Question

The annual inventory cost for a manufacturer is given by$$C=1,008,000 / Q+6.3 Q$$where $$Q$$ is the order size when the inventory is replenished. Find the change in annual cost when $$Q$$ is increased from 350 to 351 , and compare this with the instantaneous rate of change when $$Q=350$$.

Answer

**step1 Calculate the Annual Cost when Q = 350**

First, we need to calculate the annual inventory cost when the order size, Q, is 350. We substitute Q = 350 into the given cost formula.

$$C(Q) = \frac{1,008,000}{Q} + 6.3Q$$

Substitute Q = 350:

$$C(350) = \frac{1,008,000}{350} + 6.3 \times 350$$

$$C(350) = 2880 + 2205$$

$$C(350) = 5085$$

**step2 Calculate the Annual Cost when Q = 351**

Next, we calculate the annual inventory cost when the order size, Q, is increased to 351. We substitute Q = 351 into the cost formula.

$$C(Q) = \frac{1,008,000}{Q} + 6.3Q$$

Substitute Q = 351:

$$C(351) = \frac{1,008,000}{351} + 6.3 \times 351$$

$$C(351) \approx 2871.79487 + 2211.3$$

$$C(351) \approx 5083.09487$$

**step3 Calculate the Change in Annual Cost**

To find the change in annual cost, we subtract the cost at Q = 350 from the cost at Q = 351. This shows how much the cost changes when Q increases by 1 unit.

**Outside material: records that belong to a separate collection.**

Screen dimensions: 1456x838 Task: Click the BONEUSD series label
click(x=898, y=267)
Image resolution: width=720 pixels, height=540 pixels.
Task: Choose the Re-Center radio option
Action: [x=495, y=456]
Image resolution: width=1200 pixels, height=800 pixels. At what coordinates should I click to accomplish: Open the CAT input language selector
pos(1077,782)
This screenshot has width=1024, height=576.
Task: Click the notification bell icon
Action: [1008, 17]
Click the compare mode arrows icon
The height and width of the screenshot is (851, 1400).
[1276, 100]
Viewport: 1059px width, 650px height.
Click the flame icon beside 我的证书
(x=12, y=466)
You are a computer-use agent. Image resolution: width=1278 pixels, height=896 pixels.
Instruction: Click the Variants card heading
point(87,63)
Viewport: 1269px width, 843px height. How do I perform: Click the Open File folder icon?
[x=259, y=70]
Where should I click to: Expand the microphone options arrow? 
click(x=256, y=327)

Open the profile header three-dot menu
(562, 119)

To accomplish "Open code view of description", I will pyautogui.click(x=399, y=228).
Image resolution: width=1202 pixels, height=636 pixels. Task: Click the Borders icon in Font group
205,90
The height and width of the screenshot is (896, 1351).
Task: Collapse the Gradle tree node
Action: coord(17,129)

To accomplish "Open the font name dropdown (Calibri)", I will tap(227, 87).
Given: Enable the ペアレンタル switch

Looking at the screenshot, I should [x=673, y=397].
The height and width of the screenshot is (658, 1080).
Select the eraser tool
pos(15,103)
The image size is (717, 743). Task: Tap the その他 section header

$$\text{Change in Cost} = C(351) - C(350)$$

Using the calculated values:

$$\text{Change in Cost} \approx 5083.09487 - 5085$$

$$\text{Change in Cost} \approx -1.90513$$

Rounding to two decimal places, the change in annual cost is approximately -1.91.

**step4 Calculate the Instantaneous Rate of Change when Q = 350**

The instantaneous rate of change tells us how fast the cost is changing at the exact moment Q = 350. This is found using a mathematical concept called differentiation. For the given cost function, the formula for its instantaneous rate of change (or derivative) with respect to Q is:

$$\frac{dC}{dQ} = -\frac{1,008,000}{Q^2} + 6.3$$

Now we substitute Q = 350 into this formula to find the instantaneous rate of change at that specific order size:

$$\frac{dC}{dQ} \Big|_{Q=350} = -\frac{1,008,000}{(350)^2} + 6.3$$

$$\frac{dC}{dQ} \Big|_{Q=350} = -\frac{1,008,000}{122,500} + 6.3$$

$$\frac{dC}{dQ} \Big|_{Q=350} \approx -8.22857 + 6.3$$

$$\frac{dC}{dQ} \Big|_{Q=350} \approx -1.92857$$

Rounding to two decimal places, the instantaneous rate of change when Q = 350 is approximately -1.93.

**step5 Compare the Two Values**

We compare the change in annual cost when Q increased from 350 to 351 with the instantaneous rate of change at Q = 350.

The change in annual cost was approximately -1.91.

The instantaneous rate of change at Q = 350 was approximately -1.93.

These two values are very close. The instantaneous rate of change gives a good approximation of the actual change in cost over a small interval like increasing Q by just one unit.